Personal information
- Full name: Victor Andrew Nankervis
- Born: 17 November 1918 Chilwell
- Died: 5 October 1985 (aged 66) Geelong West, Victoria

Playing career^{1}
- Years: Club / Games (Goals)
- 1941: Geelong / 02 0(2)
- 1942: Footscray / 02 0(3)
- 1943: St Kilda / 07 0(6)
- 1944–1945: Geelong / 31 (55)
- 1946: South Melbourne / 04 0(2)
- Total:  / 46 (68)
- ^{1} Playing statistics correct to the end of 1946.

= Vic Nankervis (footballer, born 1918) =

Australian rules footballer

Victor Andrew Nankervis (17 November 1918 – 5 October 1985) was an Australian rules footballer who played with Geelong, Footscray, St Kilda and South Melbourne in the Victorian Football League (VFL) during the 1940s.

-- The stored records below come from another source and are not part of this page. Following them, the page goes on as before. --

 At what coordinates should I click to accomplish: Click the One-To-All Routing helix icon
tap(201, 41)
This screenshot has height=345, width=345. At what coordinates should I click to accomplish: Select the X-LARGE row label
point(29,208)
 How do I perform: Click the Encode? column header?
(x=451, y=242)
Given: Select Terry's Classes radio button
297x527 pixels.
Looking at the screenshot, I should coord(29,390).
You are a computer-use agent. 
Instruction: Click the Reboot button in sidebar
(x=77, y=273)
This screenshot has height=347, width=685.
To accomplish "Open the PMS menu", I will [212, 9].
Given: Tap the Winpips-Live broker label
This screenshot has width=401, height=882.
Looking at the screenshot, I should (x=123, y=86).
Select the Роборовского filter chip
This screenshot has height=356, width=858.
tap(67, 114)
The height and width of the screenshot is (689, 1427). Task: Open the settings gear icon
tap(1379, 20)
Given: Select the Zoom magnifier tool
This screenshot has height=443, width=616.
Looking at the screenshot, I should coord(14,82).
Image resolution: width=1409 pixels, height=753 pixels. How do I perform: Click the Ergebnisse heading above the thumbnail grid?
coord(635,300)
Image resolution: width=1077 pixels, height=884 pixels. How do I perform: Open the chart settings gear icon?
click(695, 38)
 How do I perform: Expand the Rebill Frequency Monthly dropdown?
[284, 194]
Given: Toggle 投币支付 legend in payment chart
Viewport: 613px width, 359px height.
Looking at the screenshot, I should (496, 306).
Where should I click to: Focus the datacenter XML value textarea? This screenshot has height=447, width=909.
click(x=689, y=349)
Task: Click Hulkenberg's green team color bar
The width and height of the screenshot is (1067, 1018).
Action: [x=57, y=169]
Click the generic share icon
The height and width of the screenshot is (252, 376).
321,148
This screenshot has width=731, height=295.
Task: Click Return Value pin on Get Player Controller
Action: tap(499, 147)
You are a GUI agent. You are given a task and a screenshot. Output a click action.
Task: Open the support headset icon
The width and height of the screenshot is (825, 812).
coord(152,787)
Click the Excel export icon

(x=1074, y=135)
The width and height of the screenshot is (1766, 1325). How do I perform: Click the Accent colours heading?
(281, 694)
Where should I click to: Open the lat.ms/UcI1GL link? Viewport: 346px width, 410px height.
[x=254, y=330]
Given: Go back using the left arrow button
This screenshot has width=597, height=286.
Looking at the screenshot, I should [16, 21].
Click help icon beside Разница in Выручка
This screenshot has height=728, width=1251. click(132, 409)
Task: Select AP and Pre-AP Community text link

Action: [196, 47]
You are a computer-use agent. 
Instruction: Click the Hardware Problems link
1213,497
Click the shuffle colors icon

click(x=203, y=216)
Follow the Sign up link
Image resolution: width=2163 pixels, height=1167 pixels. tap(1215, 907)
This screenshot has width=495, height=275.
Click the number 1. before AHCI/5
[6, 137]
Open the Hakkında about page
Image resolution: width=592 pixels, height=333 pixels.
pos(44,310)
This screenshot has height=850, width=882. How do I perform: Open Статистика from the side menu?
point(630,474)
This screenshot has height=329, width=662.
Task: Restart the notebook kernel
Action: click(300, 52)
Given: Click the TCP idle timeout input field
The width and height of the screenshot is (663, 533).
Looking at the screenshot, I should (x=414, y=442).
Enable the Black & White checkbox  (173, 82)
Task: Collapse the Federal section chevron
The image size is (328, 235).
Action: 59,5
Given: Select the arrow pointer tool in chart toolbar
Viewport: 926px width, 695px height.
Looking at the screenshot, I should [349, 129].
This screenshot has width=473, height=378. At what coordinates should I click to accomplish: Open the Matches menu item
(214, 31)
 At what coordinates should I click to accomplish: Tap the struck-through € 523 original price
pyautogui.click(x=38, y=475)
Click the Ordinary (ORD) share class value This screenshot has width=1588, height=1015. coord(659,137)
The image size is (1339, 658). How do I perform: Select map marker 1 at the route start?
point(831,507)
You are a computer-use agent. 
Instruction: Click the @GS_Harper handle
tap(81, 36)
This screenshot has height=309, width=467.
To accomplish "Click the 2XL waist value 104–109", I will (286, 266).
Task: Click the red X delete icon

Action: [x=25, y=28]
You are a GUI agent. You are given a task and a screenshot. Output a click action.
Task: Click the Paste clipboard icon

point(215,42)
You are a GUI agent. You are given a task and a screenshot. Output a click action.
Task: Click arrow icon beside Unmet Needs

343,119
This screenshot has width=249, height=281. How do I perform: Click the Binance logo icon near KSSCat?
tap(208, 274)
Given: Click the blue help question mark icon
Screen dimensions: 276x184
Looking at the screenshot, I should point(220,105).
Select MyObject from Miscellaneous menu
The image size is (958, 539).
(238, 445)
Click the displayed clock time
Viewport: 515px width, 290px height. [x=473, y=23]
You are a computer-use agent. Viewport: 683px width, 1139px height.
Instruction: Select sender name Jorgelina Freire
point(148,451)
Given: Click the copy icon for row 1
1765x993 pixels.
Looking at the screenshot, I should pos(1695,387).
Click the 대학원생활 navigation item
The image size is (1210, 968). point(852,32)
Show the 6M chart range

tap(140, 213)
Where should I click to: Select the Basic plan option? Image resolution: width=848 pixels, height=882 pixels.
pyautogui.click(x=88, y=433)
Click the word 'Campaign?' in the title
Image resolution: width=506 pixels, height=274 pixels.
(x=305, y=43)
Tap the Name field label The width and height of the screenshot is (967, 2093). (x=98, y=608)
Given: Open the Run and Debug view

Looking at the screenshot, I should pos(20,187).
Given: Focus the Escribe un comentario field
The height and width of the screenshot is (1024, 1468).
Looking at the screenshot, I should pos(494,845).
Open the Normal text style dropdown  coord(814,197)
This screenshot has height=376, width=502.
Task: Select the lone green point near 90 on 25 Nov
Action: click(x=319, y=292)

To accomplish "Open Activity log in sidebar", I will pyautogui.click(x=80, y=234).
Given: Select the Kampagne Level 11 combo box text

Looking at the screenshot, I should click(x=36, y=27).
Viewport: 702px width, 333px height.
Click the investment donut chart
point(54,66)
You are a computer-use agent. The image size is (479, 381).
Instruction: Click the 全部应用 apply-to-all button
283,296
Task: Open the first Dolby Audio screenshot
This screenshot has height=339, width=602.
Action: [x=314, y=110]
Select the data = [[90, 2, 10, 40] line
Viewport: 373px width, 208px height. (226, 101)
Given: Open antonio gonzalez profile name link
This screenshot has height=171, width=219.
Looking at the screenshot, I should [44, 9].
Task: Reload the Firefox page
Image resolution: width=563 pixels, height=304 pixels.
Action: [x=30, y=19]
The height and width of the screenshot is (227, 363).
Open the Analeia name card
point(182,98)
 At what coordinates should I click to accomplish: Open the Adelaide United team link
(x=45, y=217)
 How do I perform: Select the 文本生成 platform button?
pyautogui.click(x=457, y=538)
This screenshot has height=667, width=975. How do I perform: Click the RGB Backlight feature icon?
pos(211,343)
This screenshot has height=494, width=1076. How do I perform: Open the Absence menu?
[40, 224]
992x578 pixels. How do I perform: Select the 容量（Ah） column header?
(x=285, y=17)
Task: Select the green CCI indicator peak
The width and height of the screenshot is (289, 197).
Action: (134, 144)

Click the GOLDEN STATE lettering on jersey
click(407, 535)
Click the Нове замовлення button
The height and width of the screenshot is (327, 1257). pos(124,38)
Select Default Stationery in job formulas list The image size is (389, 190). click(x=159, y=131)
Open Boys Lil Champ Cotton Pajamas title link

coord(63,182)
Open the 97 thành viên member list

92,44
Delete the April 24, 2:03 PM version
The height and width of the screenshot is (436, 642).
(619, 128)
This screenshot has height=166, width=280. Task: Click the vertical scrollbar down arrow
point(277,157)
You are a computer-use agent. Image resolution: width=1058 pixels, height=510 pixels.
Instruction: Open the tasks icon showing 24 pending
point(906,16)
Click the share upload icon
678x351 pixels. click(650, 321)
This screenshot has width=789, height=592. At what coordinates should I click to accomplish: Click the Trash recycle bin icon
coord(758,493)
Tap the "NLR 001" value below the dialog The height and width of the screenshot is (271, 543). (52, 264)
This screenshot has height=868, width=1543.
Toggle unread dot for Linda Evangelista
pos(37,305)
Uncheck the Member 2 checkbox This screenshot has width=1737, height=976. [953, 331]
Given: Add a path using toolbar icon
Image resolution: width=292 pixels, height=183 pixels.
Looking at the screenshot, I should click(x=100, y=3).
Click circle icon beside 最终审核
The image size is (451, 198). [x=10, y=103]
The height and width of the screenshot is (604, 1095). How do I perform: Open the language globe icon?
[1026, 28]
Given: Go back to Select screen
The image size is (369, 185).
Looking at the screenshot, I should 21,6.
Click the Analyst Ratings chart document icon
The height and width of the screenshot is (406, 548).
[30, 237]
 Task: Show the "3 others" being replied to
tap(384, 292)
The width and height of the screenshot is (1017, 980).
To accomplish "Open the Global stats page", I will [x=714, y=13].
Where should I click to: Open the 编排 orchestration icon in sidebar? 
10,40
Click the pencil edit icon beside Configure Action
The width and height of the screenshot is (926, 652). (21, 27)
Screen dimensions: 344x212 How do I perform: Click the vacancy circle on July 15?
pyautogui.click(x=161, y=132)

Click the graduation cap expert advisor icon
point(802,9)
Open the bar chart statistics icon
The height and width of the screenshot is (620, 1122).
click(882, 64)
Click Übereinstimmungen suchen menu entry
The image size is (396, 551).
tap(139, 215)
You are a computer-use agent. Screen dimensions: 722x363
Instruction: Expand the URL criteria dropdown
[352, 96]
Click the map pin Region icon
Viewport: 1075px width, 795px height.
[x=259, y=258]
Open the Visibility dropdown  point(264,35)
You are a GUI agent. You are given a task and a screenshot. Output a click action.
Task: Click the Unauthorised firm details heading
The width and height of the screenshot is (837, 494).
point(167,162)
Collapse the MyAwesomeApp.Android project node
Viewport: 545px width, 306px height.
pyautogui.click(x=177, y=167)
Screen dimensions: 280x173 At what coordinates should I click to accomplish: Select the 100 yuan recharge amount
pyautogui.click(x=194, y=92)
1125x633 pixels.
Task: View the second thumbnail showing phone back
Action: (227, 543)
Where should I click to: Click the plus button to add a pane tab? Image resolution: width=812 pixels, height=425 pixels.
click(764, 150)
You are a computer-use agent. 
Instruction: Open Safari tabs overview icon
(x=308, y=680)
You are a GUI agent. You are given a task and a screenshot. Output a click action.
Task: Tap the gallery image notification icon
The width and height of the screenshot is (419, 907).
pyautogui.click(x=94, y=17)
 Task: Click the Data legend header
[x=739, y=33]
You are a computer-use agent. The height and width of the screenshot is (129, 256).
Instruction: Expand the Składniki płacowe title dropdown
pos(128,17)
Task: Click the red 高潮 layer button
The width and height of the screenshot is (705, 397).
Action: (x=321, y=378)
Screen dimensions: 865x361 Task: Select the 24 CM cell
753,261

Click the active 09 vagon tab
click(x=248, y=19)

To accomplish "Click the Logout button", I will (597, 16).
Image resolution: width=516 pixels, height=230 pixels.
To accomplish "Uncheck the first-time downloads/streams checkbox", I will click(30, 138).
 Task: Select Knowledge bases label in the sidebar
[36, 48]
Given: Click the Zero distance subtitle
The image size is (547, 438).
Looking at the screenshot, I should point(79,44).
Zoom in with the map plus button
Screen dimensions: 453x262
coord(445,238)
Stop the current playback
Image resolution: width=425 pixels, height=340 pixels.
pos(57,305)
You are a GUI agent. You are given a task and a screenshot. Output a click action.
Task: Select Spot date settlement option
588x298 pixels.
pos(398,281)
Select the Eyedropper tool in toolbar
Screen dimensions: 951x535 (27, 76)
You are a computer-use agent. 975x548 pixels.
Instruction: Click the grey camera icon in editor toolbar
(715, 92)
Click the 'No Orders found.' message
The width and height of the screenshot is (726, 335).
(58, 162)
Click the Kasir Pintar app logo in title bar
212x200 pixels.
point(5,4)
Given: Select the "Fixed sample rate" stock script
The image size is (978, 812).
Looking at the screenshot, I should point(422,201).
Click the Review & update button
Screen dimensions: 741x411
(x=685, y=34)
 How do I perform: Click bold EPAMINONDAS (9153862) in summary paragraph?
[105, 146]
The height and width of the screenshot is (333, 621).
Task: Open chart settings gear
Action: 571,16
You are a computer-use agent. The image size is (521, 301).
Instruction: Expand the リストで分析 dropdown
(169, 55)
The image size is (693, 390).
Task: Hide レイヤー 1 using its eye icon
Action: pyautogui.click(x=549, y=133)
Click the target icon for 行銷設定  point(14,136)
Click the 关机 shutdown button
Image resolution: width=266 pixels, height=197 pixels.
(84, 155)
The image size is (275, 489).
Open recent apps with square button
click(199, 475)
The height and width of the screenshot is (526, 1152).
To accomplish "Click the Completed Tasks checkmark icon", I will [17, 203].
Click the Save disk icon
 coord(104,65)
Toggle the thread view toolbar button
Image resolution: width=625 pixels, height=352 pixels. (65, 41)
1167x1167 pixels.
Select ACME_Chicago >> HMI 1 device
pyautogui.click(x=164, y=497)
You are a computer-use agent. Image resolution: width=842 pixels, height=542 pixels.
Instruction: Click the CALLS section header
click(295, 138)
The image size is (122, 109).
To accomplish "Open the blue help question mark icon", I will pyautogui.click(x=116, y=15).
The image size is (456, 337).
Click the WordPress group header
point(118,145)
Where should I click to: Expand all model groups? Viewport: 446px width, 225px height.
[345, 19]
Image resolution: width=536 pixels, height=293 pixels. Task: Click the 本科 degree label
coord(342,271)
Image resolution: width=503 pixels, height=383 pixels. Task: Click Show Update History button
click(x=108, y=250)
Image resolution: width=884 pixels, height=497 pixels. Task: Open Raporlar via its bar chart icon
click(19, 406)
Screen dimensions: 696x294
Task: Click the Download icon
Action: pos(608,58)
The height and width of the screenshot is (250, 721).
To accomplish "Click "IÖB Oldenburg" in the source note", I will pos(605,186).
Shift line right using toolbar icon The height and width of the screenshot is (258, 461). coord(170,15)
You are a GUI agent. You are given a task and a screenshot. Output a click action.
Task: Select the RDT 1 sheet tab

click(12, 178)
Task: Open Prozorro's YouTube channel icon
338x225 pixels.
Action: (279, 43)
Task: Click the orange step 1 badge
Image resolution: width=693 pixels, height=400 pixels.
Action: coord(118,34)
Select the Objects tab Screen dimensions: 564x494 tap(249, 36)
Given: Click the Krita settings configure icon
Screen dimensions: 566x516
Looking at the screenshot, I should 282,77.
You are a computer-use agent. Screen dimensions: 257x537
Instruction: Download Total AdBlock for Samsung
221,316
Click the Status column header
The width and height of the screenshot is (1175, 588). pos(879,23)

Nankervis enlisted in 1940 and due to his commitments with the Australian Army would initially only appear sporadically in the VFL. He played for three clubs in his first three seasons, for a total of 11 games.

A rover, he returned to his original club, Geelong, in 1944 and made 12 appearances. The following year he had his best season, with 43 goals from 19 games. His goals tally included seven in a game against Footscray and was enough to top Geelong's goal-kicking.

He was the son of Geelong footballer Stephen Nankervis.